** Opening Information given block **

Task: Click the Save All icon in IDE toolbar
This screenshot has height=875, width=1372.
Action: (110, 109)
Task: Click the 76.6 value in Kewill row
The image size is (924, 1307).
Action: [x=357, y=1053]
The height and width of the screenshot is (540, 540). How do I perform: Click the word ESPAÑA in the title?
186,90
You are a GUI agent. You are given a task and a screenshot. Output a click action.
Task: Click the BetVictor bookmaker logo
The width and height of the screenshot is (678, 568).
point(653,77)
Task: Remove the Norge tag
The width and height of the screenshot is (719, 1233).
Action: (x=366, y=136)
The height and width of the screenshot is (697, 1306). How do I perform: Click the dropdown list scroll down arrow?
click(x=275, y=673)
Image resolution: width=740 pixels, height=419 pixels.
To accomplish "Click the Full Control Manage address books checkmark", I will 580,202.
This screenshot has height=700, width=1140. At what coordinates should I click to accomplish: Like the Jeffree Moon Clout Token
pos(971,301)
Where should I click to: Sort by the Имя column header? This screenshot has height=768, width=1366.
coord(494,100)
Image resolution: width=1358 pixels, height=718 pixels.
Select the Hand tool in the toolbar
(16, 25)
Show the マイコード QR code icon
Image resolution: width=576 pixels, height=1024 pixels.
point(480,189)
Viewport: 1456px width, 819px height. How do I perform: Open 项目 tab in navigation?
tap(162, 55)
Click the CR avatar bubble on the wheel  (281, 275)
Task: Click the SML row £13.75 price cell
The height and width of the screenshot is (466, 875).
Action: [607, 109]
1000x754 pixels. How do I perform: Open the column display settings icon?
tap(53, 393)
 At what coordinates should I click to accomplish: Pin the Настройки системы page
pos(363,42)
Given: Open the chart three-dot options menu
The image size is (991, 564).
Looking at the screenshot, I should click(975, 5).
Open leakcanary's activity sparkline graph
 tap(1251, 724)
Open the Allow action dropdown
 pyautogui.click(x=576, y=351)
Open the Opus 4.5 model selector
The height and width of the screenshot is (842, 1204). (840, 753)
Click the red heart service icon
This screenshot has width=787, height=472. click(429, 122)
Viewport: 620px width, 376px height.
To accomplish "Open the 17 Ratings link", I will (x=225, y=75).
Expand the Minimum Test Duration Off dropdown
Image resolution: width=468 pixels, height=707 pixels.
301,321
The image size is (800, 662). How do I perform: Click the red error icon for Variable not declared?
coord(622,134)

** Closing Information given block **

* _Requirement_: Only the lines from the one containing "Open the Opus 4.5 model selector" through the end of the listing should be copied, and they should be copied exactly.

* _Your response_:
Open the Opus 4.5 model selector
The height and width of the screenshot is (842, 1204). (840, 753)
Click the red heart service icon
This screenshot has width=787, height=472. click(429, 122)
Viewport: 620px width, 376px height.
To accomplish "Open the 17 Ratings link", I will (x=225, y=75).
Expand the Minimum Test Duration Off dropdown
Image resolution: width=468 pixels, height=707 pixels.
301,321
The image size is (800, 662). How do I perform: Click the red error icon for Variable not declared?
coord(622,134)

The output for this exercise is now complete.